● **WHAT THIS TASK INVOLVES**: Beneath this instruction is a block of data; output from it exactly the lines that run from the one containing "1568x731 pixels." through the one containing "The image size is (1568, 767).", inclusive.
┌─ DATASET ENTRIES
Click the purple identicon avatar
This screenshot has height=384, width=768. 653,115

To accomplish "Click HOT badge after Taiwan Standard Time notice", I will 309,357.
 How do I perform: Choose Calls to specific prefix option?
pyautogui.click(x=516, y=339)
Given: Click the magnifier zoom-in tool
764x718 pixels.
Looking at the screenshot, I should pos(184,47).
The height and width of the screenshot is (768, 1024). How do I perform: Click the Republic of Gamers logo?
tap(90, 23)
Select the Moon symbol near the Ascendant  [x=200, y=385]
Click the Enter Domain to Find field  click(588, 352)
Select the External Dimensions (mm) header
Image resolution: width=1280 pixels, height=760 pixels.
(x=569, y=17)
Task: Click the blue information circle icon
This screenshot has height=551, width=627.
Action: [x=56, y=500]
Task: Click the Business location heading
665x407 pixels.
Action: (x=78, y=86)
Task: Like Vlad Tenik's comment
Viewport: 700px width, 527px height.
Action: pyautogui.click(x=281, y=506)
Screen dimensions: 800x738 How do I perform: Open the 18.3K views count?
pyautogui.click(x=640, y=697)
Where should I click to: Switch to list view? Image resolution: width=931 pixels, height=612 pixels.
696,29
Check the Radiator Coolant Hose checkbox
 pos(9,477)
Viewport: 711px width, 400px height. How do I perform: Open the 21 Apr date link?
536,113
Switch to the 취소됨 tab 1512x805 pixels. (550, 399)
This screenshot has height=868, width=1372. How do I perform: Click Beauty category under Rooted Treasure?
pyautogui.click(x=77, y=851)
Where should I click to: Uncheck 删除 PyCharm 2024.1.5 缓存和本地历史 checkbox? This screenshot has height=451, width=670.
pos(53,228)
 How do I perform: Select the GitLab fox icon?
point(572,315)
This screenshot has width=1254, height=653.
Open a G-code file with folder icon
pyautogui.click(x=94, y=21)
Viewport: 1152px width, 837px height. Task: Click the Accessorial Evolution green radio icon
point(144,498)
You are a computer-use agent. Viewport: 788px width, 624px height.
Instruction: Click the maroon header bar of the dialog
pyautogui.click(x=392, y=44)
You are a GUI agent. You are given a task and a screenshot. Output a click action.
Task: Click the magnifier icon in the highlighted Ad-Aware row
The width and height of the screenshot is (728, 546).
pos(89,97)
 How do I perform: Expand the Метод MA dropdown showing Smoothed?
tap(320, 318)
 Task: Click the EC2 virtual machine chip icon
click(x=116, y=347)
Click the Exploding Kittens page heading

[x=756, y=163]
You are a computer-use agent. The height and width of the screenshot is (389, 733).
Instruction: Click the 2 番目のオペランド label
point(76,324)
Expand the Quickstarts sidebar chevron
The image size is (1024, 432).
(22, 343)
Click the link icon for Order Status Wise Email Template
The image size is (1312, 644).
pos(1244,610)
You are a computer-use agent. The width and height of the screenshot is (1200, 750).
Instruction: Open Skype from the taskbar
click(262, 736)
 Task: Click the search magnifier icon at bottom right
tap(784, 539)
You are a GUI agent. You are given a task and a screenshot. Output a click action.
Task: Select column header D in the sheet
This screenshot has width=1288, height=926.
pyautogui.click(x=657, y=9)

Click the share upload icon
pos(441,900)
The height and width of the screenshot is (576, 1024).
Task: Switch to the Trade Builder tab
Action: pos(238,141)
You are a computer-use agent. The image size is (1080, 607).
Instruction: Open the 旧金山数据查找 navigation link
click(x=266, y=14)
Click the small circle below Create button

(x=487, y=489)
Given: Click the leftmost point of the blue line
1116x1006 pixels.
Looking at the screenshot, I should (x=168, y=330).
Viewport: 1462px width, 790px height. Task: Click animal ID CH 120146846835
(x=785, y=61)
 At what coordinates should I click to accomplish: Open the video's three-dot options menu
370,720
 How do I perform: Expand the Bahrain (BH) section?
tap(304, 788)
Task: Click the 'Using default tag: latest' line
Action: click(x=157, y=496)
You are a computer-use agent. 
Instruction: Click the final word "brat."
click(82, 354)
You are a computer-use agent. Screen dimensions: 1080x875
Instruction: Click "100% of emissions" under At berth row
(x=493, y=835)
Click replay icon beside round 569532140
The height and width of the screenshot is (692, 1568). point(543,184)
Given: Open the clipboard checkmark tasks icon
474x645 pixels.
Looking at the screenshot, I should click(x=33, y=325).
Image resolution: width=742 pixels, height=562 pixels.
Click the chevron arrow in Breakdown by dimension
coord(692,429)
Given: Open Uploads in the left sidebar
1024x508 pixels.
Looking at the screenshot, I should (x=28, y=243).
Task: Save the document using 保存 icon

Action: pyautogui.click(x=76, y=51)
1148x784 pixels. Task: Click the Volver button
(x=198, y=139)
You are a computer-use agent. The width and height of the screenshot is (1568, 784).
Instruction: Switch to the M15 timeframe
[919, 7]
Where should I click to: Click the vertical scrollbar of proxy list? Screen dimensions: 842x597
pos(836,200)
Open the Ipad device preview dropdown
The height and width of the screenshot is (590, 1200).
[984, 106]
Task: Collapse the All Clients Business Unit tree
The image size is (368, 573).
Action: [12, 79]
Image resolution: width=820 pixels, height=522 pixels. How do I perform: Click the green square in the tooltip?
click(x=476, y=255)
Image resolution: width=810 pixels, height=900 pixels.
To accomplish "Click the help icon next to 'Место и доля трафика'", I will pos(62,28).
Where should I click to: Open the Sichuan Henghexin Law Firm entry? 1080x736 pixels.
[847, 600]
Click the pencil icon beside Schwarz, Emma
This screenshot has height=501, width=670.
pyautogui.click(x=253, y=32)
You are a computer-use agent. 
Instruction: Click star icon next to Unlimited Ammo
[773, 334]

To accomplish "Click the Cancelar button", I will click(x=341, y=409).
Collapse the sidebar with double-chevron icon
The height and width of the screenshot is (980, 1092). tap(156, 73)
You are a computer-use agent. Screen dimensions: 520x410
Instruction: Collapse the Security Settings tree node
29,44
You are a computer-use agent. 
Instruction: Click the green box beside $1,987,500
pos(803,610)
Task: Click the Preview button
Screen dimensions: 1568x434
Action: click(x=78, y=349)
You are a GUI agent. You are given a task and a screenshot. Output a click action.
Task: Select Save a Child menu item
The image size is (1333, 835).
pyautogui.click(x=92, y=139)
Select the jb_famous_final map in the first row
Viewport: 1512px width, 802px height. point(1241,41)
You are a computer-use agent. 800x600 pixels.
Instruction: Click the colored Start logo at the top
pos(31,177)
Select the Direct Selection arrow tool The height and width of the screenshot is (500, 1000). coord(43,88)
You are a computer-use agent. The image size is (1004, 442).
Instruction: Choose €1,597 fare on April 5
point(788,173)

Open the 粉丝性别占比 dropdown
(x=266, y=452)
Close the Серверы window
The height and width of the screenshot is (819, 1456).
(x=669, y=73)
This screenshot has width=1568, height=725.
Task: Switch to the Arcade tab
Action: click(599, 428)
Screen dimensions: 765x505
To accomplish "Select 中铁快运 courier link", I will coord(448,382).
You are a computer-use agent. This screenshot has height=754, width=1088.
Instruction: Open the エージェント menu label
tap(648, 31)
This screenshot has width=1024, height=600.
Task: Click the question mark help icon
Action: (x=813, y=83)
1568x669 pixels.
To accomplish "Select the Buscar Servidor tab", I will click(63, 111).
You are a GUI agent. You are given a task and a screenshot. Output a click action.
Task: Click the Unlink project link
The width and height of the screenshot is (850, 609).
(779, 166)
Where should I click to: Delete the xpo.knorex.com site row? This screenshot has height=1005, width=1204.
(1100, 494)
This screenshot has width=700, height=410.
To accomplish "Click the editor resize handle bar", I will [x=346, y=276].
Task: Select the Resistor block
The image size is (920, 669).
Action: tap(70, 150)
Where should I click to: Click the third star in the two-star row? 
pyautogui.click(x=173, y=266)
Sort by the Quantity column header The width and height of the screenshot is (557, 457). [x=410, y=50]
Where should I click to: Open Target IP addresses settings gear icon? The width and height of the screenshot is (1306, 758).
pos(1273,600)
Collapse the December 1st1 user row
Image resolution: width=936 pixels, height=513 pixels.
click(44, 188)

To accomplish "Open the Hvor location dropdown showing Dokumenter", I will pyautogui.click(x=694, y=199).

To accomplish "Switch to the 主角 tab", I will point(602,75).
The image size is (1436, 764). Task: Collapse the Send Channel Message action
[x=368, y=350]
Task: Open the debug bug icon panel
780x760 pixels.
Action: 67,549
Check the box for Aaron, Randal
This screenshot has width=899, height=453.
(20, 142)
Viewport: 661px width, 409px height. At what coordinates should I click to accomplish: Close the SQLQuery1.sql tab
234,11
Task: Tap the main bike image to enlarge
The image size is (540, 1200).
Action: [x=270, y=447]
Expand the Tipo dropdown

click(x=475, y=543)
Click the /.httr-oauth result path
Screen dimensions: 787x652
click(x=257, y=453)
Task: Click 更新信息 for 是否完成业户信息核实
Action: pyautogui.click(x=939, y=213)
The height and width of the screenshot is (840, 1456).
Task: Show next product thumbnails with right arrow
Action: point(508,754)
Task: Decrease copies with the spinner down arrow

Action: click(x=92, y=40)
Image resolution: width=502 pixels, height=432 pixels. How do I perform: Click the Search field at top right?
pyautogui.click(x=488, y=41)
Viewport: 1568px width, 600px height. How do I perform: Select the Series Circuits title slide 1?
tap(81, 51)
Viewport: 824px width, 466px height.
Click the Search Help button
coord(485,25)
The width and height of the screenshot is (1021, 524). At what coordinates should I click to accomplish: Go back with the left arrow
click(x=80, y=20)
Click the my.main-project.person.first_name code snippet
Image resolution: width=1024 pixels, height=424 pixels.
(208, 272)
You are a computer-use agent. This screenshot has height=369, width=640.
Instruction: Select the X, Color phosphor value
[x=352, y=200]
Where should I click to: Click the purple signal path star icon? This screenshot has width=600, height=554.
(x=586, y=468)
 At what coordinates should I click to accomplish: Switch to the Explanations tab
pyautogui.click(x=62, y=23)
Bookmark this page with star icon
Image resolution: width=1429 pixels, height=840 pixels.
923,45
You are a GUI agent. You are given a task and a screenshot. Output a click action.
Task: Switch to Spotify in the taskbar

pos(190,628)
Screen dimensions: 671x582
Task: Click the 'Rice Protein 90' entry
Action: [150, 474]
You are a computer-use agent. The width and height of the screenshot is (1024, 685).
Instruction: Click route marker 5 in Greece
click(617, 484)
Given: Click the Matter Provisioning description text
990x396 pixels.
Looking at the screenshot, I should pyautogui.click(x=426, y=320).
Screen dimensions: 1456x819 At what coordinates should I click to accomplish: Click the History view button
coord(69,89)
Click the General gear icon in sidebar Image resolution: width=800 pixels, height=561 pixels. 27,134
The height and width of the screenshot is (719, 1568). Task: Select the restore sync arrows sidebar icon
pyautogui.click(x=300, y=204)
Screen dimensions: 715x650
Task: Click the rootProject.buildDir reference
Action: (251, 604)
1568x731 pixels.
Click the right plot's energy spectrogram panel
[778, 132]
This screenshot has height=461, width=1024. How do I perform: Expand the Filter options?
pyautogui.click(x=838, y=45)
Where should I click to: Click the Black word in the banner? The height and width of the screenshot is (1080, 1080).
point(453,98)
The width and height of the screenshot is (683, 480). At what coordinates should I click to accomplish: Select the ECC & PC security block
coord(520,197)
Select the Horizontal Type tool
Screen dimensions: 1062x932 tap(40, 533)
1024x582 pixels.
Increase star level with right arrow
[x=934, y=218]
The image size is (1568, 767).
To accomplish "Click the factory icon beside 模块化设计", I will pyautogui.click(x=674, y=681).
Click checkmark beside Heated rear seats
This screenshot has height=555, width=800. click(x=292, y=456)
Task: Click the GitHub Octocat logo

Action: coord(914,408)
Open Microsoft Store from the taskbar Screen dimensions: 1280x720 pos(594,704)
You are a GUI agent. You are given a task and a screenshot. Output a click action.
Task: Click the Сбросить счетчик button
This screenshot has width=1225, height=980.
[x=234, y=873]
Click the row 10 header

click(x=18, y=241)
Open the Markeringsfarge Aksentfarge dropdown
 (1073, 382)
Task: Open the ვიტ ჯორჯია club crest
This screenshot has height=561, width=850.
└─
● **SOLUTION**:
1568x731 pixels.
Click the right plot's energy spectrogram panel
[778, 132]
This screenshot has height=461, width=1024. How do I perform: Expand the Filter options?
pyautogui.click(x=838, y=45)
Where should I click to: Click the Black word in the banner? The height and width of the screenshot is (1080, 1080).
point(453,98)
The width and height of the screenshot is (683, 480). At what coordinates should I click to accomplish: Select the ECC & PC security block
coord(520,197)
Select the Horizontal Type tool
Screen dimensions: 1062x932 tap(40, 533)
1024x582 pixels.
Increase star level with right arrow
[x=934, y=218]
The image size is (1568, 767).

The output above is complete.